The CC&G network stress test reveals a structural gap between regulatory capital adequacy and actual contagion mechanics.
In the Fixed Income asset class of CC&G, the central counterparty for Italian Government Bonds, the math of default fund sufficiency changes when clearing member links are factored into the shock. A standard cover 2 regulatory requirement assumes the simultaneous default of the two most exposed clearing members. While this provides a baseline for insolvency, it treats the clearing members as isolated entities rather than nodes in a connected web of direct credits and debits.
Poce et al. 2016 demonstrate that the speed of distress propagation is significantly higher under the cover 2 scenario than under a distributed, plausible initial shock. In the cover 2 case, the distress is much more hasty, triggering a large number of additional defaults at early stages of the dynamics. This happens because equity losses from the initial shock reverberate through the network, amplified by credit and liquidity contagion channels.
The systemic consequence is that a default fund calibrated strictly to cover 2 requirements may fail to tame systemic events.

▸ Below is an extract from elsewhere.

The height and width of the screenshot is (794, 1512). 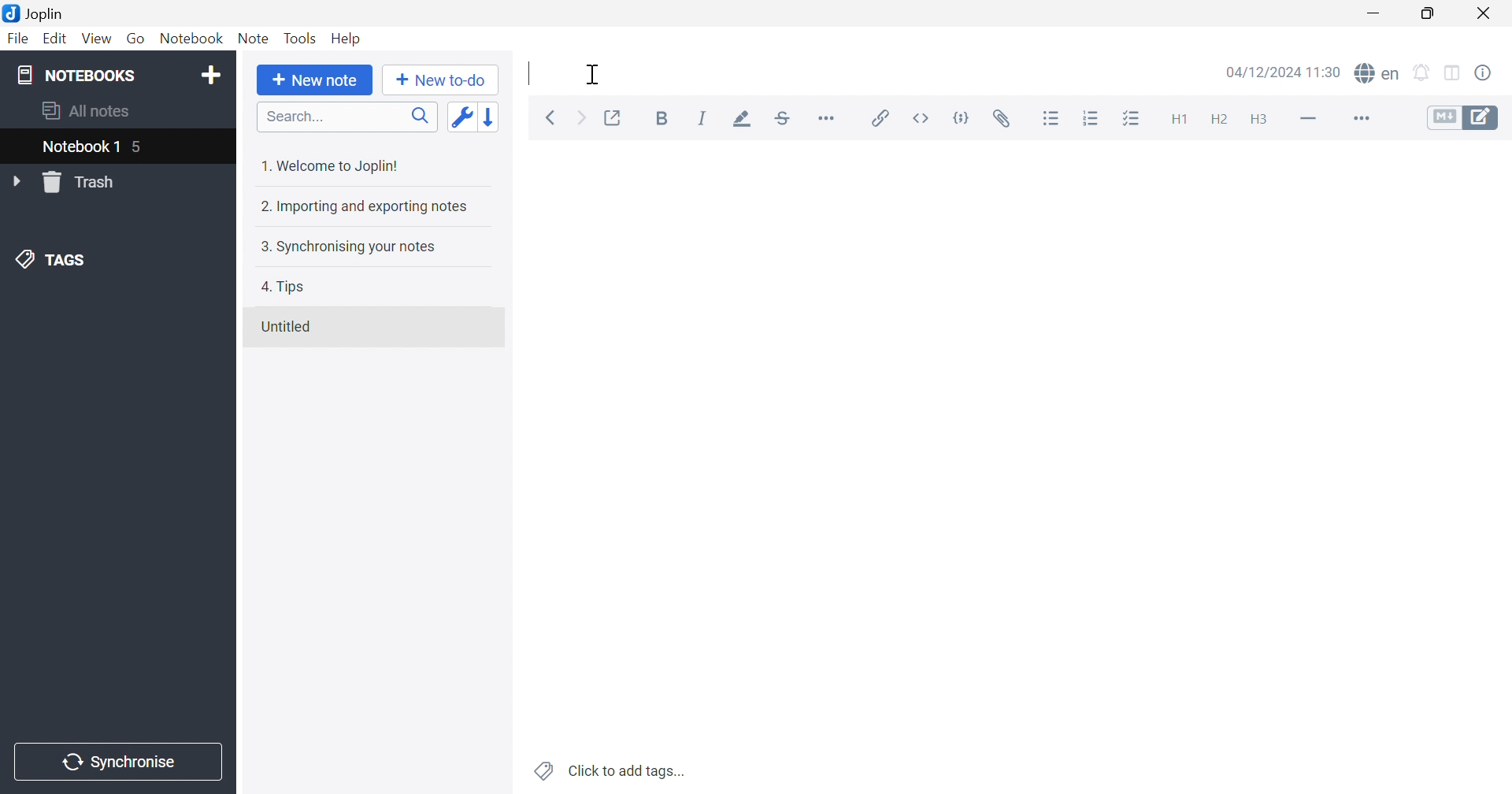 What do you see at coordinates (1425, 74) in the screenshot?
I see `Set alarm` at bounding box center [1425, 74].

The study suggests that only very conservative default funds, such as the one currently maintained by CC&G, can withstand total losses resulting from this shock propagation.
For regulators and CCP operators, the implication is a shift in how default fund amounts are calibrated. If the network topology allows for rapid, cascading defaults, then the "cover 2" metric is a floor for solvency that ignores the velocity of contagion. The focus must move from simple exposure counts to the endogenous amplification of losses within the clearing member network.
Watch the next round of CCP recovery and resolution rule updates from ESMA for any shifts in how contagion risk is weighted against static exposure metrics.